MATERIAL FOR THIS EXERCISE
%%

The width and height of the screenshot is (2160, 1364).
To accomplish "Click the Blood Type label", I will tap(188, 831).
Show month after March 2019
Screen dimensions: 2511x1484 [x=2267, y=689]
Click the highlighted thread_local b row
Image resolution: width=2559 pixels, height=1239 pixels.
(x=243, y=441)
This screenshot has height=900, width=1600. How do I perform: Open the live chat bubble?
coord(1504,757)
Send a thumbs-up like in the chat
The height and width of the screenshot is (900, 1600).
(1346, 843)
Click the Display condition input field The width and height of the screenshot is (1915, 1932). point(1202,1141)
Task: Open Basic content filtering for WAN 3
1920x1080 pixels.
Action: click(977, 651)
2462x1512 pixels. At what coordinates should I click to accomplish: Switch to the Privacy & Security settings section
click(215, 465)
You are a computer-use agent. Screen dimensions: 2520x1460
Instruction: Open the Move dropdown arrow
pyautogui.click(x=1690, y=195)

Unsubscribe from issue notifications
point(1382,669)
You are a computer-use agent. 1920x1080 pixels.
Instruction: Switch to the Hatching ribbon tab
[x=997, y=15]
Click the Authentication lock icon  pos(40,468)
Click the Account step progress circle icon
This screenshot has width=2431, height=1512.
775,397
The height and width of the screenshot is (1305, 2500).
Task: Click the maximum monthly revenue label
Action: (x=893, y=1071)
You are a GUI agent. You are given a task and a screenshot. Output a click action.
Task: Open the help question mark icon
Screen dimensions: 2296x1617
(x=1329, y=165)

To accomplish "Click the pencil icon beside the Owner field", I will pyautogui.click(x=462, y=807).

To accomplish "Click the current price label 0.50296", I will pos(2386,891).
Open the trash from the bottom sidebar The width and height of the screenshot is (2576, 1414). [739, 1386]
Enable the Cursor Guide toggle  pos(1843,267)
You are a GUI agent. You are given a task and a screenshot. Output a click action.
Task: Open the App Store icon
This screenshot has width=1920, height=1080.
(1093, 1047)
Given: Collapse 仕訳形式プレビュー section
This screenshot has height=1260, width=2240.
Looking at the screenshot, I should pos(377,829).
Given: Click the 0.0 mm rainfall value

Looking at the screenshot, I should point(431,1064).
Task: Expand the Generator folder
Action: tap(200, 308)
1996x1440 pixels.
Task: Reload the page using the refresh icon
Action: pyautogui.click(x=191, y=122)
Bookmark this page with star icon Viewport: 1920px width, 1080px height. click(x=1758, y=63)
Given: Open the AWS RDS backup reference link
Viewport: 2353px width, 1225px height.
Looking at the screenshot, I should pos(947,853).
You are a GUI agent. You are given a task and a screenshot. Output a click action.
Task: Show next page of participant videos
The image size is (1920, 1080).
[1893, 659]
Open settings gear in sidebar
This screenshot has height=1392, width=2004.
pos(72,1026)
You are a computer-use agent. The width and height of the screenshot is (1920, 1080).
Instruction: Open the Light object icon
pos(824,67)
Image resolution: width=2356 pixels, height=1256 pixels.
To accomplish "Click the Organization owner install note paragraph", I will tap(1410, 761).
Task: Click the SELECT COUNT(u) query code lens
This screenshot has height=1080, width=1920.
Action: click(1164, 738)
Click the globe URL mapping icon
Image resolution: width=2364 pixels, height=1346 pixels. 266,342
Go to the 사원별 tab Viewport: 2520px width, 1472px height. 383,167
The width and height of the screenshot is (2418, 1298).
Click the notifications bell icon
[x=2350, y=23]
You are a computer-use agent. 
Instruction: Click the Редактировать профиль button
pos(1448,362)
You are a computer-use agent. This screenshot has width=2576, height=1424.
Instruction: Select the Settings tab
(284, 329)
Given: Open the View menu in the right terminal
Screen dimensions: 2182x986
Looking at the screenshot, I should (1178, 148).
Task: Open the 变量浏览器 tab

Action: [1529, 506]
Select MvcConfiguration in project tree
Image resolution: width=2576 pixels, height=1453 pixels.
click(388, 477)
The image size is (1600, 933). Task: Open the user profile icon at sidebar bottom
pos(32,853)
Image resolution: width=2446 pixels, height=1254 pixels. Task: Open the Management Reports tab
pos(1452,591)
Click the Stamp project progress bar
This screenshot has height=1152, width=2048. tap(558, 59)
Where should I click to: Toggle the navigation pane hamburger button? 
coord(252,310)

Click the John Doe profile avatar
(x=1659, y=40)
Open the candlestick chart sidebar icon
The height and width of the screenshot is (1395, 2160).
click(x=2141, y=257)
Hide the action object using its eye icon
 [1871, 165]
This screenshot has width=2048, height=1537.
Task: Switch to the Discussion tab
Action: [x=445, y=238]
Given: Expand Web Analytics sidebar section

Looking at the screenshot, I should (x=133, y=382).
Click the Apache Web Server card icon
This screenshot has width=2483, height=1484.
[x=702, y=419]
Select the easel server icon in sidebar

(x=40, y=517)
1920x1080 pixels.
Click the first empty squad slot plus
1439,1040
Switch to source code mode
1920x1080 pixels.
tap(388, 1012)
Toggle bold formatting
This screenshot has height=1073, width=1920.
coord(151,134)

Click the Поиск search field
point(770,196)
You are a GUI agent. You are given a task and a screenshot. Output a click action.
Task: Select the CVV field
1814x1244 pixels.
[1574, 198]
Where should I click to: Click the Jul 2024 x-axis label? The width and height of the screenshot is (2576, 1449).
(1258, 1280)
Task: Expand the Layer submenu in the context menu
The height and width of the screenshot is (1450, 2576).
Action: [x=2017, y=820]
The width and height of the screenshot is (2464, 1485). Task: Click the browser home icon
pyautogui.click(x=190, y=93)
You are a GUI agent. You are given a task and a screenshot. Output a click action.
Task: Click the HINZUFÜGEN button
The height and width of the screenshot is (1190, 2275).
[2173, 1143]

%%

WHAT THE EXERCISE ASKS
Working through the records, copy each line in which the word "menu" appears.

TASK ANSWER
Given: Open the View menu in the right terminal
Task: Expand the Layer submenu in the context menu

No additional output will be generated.